• O que produzir:
Transcreva, do artigo sobre a senhorita Watanabe, o trecho que se inicia com as palavras que contêm "Seguindo o exemplo" e que se encerra em "subir na hierarquia.".

• Excerto do texto:
______________________________
Opinião
A profissão da senhorita Watanabe
A senhorita Watanabe, 40 anos, é hesitante. A sua mãe, a sra. Watanabe, é conhecida por fazer mexer os mercados de todo o mundo, com a negociação financeira que ocupa as suas pausas do trabalho doméstico.
“Sra. Watanabe” é o nome genérico pelo qual são conhecidas, no Japão, as donas de casa que se dedicam a investimentos especulativos, que têm exercido uma influência significativa sobre os mercados de divisas e outros bens. Depois de se formar na universidade, a sra. Watanabe deixou o emprego quando se casou com o sr. Watanabe (que trabalhou no mesmo escritório), tornou-se uma dona de casa, e criou uma filha. Fez isso porque no tempo da sra. Watanabe, o casamento era o posto de trabalho definitivo.
Os tempos são diferentes para a sua filha, a senhorita Watanabe, que se formou em Economia numa universidade famosa e foi contratada por uma empresa bem conhecida. Apesar de ser academicamente superior aos homens que entraram com ela na empresa, foi incapaz de competir por uma promoção. Nem sequer lhe deram um cartão profissional da empresa (o que é mais importante do que um passaporte no Japão); assim, não teve alternativa, senão fazê-lo ela própria no computador.
Seguindo o exemplo da sua mãe, decidiu melhorar as suas habilitações. Depois do trabalho, começou a frequentar a escola à noite para estudar contabilidade internacional. Não gostava de sair à noite com os colegas, para beber copos e falar mal do chefe; a comunicação através da bebida não a ajudaria a melhorar as suas capacidades nem a subir na hierarquia.
A história da senhorita Watanabe ajuda a ilustrar uma disparidade notável que existe no Japão. Embora a produtividade nas fábricas japonesas seja a mais elevada do mundo, devido aos robôs e outros tipos de automação, a produtividade dos trabalhadores de colarinho branco do Japão é a mais baixa entre os países da OCDE.
Em 1999, a Lei de Igualdade de Oportunidades Laborais foi alterada para proporcionar igualdade de oportunidades para homens e mulheres, proibindo práticas trabalhistas discriminatórias. Mas a legislação tem tido pouco impacto sobre o ambiente laboral para as mulheres.
As outras mulheres que foram trabalhar para a empresa, ao mesmo tempo que a senhorita Watanabe, casaram-se com colegas e saíram para se dedicarem aos filhos. A única diferença em relação à geração da sua mãe é que a geração actual renuncia, casa-se e tem filhos mais tarde. No Japão, mais de 80% das pessoas que pedem licença de maternidade ou paternidade são mulheres; na realidade, mais de 60% das mulheres japonesas abandona o posto de trabalho quando nascem os filhos, e não regressam.
______________________________
• Linhas apresentadas:
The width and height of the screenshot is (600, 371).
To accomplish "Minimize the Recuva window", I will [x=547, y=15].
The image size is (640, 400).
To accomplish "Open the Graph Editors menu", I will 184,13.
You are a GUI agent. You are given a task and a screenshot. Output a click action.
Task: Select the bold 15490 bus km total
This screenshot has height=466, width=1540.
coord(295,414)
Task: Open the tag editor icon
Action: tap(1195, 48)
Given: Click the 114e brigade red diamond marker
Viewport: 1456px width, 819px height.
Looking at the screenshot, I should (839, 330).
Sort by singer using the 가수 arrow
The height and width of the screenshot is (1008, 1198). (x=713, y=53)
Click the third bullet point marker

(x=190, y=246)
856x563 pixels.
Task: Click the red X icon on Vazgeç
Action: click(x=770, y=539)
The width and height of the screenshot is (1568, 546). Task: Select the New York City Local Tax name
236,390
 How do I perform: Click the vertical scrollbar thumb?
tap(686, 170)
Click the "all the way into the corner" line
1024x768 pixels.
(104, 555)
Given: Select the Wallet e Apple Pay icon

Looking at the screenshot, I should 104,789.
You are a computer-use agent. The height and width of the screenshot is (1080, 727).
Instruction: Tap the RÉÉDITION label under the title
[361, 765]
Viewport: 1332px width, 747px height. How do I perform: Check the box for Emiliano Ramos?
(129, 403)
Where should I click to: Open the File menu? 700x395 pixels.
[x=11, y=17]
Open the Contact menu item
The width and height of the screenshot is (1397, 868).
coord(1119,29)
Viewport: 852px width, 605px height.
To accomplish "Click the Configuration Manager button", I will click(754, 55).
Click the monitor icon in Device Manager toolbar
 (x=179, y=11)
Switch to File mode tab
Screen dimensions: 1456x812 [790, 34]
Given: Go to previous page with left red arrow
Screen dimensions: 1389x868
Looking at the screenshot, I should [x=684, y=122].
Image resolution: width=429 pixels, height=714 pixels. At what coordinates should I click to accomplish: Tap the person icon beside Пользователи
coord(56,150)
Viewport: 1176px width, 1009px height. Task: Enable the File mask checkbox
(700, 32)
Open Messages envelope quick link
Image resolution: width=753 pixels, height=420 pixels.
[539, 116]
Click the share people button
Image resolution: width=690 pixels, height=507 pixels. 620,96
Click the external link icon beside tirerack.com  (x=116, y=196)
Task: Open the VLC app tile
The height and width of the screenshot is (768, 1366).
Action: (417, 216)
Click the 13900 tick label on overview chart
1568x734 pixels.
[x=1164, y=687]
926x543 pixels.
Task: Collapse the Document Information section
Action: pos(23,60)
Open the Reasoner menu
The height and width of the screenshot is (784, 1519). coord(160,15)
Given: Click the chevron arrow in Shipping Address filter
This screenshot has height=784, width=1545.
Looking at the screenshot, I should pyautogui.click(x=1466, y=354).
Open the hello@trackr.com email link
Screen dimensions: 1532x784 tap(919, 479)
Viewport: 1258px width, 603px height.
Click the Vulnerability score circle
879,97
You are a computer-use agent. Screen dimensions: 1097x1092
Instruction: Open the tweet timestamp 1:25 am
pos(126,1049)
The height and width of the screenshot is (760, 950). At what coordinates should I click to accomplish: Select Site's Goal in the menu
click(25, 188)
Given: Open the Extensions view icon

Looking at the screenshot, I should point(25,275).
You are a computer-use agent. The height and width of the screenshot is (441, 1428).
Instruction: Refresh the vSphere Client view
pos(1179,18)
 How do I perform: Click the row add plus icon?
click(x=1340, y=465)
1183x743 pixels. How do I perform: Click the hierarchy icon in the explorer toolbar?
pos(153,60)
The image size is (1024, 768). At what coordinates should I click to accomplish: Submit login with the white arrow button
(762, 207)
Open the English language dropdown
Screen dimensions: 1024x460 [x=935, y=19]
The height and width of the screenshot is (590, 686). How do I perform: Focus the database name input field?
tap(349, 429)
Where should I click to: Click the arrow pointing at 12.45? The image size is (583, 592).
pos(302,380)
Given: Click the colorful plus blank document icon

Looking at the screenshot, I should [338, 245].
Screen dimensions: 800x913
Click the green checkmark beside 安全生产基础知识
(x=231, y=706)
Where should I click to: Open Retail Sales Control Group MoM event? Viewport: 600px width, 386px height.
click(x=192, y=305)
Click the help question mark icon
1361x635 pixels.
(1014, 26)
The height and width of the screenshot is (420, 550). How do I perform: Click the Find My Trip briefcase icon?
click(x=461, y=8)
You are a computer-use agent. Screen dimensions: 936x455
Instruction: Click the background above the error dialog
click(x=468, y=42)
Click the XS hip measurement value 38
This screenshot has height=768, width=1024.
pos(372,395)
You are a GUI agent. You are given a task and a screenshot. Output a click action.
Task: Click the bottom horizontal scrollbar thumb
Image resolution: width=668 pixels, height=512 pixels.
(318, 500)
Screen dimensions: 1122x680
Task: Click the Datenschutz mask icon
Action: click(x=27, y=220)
______________________________
• Resposta:
Seguindo o exemplo da sua mãe, decidiu melhorar as suas habilitações. Depois do trabalho, começou a frequentar a escola à noite para estudar contabilidade internacional. Não gostava de sair à noite com os colegas, para beber copos e falar mal do chefe; a comunicação através da bebida não a ajudaria a melhorar as suas capacidades nem a subir na hierarquia.